[Saved data entries]
* * * * *
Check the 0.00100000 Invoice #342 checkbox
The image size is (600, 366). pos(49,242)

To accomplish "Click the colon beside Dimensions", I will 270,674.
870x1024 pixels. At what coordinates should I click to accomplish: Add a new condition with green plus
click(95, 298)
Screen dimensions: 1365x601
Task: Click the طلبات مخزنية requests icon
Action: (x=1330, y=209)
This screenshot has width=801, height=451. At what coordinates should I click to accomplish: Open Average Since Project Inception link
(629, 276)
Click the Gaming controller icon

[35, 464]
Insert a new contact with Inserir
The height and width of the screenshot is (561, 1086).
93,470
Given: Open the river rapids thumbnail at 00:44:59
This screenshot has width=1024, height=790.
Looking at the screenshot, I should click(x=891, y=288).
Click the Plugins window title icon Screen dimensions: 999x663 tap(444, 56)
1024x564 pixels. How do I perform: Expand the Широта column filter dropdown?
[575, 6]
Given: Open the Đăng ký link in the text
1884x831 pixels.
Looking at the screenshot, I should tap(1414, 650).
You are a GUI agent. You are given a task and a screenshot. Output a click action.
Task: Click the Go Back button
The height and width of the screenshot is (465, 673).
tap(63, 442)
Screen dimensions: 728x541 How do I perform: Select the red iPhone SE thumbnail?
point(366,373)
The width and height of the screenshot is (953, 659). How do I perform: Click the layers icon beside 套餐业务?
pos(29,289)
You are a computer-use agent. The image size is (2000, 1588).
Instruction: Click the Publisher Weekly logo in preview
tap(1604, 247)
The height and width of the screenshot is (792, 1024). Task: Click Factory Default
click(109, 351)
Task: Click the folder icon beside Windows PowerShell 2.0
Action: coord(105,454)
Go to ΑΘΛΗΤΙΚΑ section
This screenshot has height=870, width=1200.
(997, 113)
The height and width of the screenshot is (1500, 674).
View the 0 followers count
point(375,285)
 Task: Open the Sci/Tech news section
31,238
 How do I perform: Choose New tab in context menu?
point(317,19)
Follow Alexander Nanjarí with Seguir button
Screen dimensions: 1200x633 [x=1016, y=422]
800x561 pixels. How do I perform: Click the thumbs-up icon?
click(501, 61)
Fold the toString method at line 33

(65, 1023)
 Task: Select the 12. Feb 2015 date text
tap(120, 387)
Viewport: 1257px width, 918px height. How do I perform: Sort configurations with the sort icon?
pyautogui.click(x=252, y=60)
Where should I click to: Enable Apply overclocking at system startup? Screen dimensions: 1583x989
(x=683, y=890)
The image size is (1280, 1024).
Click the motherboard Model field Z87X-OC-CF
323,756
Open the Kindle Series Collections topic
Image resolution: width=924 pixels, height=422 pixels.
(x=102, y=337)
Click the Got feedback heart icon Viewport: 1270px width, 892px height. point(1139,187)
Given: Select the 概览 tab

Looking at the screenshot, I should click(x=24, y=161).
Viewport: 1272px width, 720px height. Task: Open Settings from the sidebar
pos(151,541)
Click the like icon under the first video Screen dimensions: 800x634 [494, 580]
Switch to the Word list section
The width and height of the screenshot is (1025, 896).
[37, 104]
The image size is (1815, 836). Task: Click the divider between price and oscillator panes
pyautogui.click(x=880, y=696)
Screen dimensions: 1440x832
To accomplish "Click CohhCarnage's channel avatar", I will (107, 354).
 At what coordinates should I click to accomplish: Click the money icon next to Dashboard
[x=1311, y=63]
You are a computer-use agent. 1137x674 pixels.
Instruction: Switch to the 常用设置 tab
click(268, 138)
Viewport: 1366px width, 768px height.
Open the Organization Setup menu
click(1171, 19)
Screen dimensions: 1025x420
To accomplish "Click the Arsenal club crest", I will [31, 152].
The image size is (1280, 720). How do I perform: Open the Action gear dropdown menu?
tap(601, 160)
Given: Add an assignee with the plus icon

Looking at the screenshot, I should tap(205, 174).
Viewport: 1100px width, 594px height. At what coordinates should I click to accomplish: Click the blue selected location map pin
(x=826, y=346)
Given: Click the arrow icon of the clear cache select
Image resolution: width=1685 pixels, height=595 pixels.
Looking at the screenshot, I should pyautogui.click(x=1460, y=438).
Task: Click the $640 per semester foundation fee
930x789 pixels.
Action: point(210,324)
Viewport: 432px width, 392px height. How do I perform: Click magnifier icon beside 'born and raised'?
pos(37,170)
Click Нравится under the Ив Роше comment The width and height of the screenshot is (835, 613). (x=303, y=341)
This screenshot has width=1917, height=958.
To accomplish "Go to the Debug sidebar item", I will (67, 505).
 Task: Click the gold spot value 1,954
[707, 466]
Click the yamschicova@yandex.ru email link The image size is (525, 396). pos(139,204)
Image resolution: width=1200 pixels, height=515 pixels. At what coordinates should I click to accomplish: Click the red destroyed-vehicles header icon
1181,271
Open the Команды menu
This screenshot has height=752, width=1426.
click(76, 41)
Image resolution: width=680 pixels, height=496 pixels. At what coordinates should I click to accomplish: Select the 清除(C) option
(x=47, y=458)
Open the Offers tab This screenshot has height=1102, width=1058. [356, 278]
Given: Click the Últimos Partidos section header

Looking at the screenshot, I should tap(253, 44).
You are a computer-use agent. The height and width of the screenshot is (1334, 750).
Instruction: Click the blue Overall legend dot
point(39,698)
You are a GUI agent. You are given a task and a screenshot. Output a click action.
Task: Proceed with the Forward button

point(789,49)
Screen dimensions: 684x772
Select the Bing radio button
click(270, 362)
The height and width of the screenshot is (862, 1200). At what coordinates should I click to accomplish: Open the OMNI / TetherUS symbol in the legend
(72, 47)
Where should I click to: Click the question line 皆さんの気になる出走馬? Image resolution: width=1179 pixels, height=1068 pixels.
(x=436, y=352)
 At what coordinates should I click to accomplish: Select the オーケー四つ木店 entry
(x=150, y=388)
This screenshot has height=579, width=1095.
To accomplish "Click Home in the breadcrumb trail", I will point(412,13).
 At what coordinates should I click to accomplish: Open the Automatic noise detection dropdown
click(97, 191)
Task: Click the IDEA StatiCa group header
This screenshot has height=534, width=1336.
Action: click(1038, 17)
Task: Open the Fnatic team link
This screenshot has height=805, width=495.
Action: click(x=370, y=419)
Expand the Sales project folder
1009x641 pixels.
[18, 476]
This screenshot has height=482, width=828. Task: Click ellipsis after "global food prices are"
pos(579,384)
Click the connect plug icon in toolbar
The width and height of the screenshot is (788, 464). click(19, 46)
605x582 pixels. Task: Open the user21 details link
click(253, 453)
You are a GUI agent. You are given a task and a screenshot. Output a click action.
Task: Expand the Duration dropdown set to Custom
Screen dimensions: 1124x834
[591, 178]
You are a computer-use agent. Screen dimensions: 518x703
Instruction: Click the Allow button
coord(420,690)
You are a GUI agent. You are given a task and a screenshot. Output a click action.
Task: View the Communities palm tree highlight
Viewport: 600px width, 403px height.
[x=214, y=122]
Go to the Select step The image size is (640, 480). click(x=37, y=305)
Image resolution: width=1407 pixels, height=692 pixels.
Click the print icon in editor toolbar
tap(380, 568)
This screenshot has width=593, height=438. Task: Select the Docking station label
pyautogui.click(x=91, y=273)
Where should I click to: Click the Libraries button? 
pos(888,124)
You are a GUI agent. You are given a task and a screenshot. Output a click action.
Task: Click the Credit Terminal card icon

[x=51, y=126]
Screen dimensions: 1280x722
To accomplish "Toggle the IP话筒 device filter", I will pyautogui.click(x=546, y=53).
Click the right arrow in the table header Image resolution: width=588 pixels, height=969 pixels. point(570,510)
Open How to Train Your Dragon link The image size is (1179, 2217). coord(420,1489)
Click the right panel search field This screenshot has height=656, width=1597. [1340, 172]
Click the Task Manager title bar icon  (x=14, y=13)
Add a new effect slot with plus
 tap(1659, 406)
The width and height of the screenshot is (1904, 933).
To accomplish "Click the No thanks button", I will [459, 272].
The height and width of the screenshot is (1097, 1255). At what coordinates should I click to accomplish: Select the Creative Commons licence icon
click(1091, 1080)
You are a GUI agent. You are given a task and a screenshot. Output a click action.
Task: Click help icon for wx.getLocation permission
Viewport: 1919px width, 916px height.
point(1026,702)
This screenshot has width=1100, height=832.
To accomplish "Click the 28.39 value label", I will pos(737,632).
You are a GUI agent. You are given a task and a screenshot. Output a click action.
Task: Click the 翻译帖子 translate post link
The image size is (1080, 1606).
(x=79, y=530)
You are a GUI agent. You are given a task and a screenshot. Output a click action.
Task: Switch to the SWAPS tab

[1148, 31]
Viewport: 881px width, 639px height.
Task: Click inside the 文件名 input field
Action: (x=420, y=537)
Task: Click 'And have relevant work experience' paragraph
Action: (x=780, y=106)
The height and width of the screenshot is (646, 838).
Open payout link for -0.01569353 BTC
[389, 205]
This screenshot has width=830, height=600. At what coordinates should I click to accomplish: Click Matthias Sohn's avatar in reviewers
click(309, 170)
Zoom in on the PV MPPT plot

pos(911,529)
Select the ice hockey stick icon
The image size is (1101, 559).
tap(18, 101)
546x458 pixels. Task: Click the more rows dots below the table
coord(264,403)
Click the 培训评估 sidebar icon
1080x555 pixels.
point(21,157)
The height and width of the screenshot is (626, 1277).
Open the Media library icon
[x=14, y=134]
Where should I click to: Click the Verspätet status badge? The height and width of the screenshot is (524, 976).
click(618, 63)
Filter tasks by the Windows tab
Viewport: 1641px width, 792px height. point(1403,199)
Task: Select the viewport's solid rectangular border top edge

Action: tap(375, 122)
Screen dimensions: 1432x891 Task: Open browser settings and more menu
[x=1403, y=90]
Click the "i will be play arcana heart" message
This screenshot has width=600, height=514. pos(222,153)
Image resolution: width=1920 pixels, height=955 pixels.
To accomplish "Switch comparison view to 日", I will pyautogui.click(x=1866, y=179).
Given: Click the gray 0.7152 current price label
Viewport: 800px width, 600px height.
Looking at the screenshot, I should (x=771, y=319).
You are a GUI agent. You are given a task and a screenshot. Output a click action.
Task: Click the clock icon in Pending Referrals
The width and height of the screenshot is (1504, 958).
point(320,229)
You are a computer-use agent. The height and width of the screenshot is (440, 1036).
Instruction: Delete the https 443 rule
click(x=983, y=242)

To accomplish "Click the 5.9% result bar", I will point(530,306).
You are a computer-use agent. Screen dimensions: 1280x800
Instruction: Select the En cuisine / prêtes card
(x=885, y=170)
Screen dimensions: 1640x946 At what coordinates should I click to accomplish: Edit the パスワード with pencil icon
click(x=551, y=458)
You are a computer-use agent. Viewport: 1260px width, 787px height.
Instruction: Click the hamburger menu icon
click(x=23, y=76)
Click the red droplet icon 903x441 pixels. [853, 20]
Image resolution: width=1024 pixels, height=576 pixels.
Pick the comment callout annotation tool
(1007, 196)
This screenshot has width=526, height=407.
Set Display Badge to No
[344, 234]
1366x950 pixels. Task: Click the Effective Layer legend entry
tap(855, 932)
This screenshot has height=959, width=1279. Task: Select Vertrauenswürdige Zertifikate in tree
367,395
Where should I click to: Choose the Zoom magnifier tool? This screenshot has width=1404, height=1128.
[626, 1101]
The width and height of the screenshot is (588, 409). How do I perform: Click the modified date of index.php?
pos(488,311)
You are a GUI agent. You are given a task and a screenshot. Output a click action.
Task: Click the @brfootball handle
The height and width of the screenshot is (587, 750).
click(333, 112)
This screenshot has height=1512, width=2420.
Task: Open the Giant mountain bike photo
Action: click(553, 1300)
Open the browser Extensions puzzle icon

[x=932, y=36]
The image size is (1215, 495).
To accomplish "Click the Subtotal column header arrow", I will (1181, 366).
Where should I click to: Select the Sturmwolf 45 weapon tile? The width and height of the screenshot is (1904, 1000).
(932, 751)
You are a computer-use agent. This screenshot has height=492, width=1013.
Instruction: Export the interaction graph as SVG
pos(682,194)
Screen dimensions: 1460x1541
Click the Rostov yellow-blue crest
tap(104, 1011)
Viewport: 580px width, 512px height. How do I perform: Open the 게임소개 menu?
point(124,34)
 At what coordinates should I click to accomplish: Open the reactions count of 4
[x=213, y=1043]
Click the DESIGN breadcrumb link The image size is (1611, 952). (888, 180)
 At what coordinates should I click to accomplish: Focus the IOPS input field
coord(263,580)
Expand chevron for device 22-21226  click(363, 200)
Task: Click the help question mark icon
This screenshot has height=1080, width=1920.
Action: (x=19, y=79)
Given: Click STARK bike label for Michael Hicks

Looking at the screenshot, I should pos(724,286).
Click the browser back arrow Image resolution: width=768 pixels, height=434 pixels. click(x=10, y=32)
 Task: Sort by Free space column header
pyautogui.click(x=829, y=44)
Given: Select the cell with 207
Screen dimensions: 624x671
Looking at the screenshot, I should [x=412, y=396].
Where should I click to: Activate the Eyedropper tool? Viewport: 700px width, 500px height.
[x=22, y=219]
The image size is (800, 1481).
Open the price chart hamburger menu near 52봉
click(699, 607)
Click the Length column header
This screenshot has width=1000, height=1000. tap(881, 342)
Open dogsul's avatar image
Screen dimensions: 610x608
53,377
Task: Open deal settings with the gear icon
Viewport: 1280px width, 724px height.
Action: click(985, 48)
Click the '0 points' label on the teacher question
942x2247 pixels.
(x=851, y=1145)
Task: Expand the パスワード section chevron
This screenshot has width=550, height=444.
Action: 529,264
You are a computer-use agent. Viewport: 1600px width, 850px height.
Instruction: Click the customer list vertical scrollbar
* * * * *
Exercise prompt ::
Where a line of the records above holds the word "chevron", count it; give the total as a single number and nothing else.

Worked solution ::
2